Now, the authors published a new paper in the New England Journal of Medicine confirming that none of the patients who participated in the trial had required regular factor VIII to prevent bleeding during that period. All of them are still benefiting from a substantial fall in the rates of bleeding three years after receiving the treatment.
In patients with Haemophilia A (which accounts for around 80 per cent of all Haemophilia cases) the blood unable to clot due to lack of factor VIII. This causes risk of excessive bleeding from even the slightest injury — as well as potentially life-threatening spontaneous internal bleeding. Eliminating intravenous injections that Haemophilia A patients have to receive each week to control and prevent bleeding greatly reduces the burden of treatment.
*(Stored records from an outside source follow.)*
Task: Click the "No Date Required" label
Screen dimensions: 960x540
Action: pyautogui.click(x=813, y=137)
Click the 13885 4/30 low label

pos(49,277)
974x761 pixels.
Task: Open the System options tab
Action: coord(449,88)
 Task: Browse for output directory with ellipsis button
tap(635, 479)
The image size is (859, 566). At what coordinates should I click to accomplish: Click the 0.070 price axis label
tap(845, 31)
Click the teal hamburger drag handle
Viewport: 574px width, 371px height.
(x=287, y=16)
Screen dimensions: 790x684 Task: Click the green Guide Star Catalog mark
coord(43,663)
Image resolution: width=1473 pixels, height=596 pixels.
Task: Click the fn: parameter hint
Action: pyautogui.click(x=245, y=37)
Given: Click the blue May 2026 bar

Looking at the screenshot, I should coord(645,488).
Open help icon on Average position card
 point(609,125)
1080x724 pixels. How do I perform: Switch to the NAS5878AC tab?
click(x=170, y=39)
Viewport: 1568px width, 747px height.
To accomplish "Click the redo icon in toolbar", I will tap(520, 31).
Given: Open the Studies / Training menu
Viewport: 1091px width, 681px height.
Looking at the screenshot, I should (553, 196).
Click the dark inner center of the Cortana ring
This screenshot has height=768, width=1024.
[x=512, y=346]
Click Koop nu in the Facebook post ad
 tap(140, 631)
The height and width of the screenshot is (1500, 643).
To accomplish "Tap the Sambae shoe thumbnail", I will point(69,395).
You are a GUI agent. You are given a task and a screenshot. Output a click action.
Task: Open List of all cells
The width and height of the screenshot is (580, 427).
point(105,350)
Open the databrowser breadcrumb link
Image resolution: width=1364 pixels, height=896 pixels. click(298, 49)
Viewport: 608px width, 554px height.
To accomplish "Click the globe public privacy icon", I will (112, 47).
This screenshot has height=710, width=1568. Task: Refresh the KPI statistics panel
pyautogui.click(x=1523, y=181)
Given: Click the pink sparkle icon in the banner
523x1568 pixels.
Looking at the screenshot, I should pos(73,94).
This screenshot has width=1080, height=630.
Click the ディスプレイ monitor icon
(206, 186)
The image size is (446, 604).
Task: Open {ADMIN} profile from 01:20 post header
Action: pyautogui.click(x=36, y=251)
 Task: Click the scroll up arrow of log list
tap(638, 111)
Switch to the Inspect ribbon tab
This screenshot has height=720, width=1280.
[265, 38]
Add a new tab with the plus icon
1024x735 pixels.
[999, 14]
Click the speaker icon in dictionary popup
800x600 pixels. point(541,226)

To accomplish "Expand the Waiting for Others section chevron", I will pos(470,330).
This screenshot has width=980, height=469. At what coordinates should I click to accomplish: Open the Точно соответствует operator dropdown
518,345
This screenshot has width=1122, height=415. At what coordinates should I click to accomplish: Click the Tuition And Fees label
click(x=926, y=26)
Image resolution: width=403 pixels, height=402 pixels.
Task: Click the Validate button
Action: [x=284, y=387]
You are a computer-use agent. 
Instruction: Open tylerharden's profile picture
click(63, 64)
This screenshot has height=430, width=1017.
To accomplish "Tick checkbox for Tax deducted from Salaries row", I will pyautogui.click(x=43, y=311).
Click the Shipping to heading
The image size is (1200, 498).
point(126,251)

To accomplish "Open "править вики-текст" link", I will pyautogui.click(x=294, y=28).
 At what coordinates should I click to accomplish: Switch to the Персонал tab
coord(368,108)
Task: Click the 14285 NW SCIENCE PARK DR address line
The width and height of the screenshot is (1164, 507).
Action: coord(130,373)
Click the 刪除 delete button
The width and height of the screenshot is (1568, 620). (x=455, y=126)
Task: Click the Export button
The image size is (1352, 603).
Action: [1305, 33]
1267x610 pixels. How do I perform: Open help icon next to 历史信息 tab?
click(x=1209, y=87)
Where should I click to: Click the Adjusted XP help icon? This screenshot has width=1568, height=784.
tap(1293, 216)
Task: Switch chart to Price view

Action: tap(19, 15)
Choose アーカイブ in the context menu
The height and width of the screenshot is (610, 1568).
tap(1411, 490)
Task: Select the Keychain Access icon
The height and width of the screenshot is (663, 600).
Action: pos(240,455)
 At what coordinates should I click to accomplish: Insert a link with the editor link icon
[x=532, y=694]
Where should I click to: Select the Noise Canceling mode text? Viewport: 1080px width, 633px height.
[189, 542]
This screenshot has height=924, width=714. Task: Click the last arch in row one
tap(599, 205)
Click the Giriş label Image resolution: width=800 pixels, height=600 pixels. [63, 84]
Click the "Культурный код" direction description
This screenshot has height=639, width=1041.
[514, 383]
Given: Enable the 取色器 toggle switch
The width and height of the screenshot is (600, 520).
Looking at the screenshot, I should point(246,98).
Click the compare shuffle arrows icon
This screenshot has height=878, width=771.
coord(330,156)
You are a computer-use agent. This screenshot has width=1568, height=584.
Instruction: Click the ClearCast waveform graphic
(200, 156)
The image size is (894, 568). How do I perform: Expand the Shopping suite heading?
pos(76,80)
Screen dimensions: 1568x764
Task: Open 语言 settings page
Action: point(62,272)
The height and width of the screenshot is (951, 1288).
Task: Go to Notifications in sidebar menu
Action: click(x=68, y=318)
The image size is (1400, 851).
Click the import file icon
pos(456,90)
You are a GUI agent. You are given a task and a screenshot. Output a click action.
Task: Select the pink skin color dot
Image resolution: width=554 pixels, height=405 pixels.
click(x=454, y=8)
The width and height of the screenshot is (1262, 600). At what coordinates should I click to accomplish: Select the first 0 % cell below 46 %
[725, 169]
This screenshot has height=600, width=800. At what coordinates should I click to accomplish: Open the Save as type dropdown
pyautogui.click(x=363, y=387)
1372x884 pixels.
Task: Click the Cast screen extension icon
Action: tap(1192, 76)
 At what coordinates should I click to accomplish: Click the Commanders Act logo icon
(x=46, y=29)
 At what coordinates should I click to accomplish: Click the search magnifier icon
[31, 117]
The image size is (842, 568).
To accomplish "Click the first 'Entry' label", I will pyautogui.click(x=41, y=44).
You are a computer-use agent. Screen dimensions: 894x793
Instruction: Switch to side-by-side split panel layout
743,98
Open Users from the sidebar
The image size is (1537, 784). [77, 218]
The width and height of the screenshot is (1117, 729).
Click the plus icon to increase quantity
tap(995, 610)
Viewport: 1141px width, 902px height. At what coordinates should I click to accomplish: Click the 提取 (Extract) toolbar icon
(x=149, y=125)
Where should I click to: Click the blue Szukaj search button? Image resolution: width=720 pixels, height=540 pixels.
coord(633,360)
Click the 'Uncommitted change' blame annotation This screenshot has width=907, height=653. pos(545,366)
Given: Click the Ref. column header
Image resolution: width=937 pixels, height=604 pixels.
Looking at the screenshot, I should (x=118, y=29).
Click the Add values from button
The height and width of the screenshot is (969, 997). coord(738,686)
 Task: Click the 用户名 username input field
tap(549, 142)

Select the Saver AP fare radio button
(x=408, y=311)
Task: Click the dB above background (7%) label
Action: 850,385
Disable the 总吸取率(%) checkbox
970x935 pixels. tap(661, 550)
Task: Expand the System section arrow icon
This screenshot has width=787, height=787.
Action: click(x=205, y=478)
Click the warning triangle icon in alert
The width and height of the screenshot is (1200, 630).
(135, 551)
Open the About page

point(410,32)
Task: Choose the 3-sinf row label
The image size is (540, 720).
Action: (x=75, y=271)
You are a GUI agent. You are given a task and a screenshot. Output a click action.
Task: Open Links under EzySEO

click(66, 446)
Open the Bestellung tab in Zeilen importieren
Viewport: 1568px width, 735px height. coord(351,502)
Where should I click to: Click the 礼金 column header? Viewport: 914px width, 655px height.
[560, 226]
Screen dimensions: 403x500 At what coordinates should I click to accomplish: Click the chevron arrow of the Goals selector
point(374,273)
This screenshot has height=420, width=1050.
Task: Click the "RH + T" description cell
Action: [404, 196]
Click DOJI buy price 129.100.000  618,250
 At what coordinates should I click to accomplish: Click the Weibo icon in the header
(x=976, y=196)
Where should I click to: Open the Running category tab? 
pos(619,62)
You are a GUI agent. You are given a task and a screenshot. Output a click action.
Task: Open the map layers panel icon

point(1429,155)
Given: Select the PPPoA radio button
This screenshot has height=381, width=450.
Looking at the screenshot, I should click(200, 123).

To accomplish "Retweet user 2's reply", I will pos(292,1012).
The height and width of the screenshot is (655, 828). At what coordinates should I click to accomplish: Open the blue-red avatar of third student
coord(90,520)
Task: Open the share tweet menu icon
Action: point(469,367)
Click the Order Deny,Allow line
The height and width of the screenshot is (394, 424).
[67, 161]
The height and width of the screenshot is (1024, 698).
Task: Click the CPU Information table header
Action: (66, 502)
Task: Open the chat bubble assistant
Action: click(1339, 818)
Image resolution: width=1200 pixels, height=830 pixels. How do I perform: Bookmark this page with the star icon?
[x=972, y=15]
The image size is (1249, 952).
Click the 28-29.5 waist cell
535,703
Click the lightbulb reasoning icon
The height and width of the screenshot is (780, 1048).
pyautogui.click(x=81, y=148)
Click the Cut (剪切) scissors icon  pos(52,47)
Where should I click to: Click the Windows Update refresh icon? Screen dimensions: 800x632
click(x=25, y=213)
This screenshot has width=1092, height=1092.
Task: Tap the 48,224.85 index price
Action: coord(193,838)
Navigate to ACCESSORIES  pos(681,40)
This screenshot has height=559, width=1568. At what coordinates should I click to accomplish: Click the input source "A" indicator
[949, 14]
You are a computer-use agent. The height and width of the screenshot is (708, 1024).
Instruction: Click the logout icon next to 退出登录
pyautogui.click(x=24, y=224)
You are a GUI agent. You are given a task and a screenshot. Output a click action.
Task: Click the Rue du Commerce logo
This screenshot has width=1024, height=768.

“Our 2017 paper showed that gene therapy could significantly boost factor VIII levels in men with Haemophilia A. Our new data are critical in helping the scientific and medical communities understand this pioneering technology. This latest study confirms both safety and the long-term beneficial impact of the treatment. A long-term treatment that effectively ends the life-long regime of regular injections can transform care and massively improve the quality of life of hundreds of thousands of people born with this challenging genetic condition,” said Professor Pasi, who is also Director of the Haemophilia Centre at Barts Health NHS Trust.
The treatment may be particularly important in the developing world where access to clotting products is difficult.